Police can grant bail themselves, from the ACT Regional Watchouse, located in Canberra City, but it sounds as if they are not prepared to do so in this case. They must bring the defendant before the court at the first available opportunity. Whilst the law often says there is a “presumption for bail”, there are some exceptions – if the person is already in breach of bail; in the past not complied with bail conditions; if the person is charged with certain violent offences (threat to kill, assault occasioning grievous bodily harm, breaching a personal protection order and stalking); if the defendant has a conviction for a crime of violence in the last ten years and if the person is already on bail for a serious offence. There is also a presumption against bail for serious matters such as murder, serious drug offences and treason.

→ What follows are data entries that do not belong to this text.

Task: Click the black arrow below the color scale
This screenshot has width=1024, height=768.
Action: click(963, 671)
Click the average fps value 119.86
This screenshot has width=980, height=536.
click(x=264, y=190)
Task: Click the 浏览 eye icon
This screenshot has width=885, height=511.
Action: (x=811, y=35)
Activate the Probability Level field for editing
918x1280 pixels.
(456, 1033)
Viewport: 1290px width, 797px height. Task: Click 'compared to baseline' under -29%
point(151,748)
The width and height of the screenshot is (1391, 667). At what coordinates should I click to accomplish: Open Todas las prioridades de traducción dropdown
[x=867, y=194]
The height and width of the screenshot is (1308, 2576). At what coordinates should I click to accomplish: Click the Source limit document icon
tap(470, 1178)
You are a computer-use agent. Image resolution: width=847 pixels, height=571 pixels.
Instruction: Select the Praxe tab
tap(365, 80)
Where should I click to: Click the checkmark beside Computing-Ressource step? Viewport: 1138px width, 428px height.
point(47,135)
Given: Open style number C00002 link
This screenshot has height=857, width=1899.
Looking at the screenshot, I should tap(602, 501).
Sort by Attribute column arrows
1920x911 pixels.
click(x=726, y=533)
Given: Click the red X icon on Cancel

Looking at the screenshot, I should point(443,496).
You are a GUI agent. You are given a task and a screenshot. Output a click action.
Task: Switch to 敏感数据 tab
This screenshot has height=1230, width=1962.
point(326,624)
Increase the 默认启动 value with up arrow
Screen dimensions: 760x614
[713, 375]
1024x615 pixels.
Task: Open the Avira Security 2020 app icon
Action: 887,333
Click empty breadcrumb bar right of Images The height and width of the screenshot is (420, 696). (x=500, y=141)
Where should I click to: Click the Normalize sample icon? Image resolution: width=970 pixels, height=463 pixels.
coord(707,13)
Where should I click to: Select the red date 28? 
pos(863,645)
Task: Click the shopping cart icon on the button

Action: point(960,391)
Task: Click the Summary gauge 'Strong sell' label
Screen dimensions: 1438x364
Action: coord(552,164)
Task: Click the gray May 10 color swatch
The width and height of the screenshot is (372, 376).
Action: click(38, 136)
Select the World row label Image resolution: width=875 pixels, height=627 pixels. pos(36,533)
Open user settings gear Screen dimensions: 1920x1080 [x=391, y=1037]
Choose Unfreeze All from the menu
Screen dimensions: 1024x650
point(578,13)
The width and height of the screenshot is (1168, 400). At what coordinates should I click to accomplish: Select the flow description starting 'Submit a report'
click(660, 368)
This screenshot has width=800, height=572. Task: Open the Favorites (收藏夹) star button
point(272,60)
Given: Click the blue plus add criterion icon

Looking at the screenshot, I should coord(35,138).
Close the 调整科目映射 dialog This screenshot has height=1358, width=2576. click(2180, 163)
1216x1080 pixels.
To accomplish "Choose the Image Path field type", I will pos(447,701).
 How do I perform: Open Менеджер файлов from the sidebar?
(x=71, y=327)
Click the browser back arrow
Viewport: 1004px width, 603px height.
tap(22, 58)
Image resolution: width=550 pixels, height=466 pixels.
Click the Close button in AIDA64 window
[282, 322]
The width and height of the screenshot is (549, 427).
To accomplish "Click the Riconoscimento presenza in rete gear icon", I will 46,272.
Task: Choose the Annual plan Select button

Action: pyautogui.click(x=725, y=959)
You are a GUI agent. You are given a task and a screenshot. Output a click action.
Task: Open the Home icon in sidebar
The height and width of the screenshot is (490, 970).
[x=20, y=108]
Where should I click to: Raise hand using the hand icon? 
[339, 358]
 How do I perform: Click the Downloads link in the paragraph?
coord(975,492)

This does not mean that bail can never be granted to people in these situations but they must show that they have “special and exceptional circumstances” which justify the court in making an exception for them.
Your solicitor can advise you on whether your husband’s circumstances would come within “special and exceptional” and tell you what evidence is necessary to prove that. If he is charged with a domestic violence offence, he must show the court that release on bail will not pose any danger to the protected person. That can be tough to show and usually means the defendant will have to move some distance away.
Your solicitor may advise you that it is unwise to make a bail application on the first appearance in court where it is not obvious that bail will be granted. When bail has been refused it can be harder to get the next time. It may be better to not make an application on the first morning, but to adjourn it for a few days so that proper arrangements and inquiries can be made to satisfy the Magistrate that bail can be safely granted. This might give the family time to arrange a surety, which means the promise to pay a sum of money or to lodge that sum in cash at the court which will have to be forfeited if the defendant does not turn up at court. He might also need to make arrangements for somewhere to live, as in domestic violence matters, or go undergo some rehabilitation program if the offences were committed because of a drug, alcohol or mental health problem.
You can ask the Supreme Court to review a decision of the Magistrates Court to refuse bail, in some circumstances. Your solicitor can advise you further about that procedure and when it applies.
If your husband has been arrested for allegations of assaulting you, the solicitor may not be able to speak with you about the matter. If this is the case, it may be best for you to ask a friend or family member to contact us on your behalf.
It helps if you look neat, clean and tidy and you should wear your best clothes. Juries are very suspicious of young men who are wearing new suits and looking uncomfortable in them (especially if they are wearing white socks and trainers with them) so just wear whatever you think looks smart. For women, the same applies and you should be careful to make sure your clothes are modest – no low tops or very short skirts. Ask your solicitor if you’re not sure.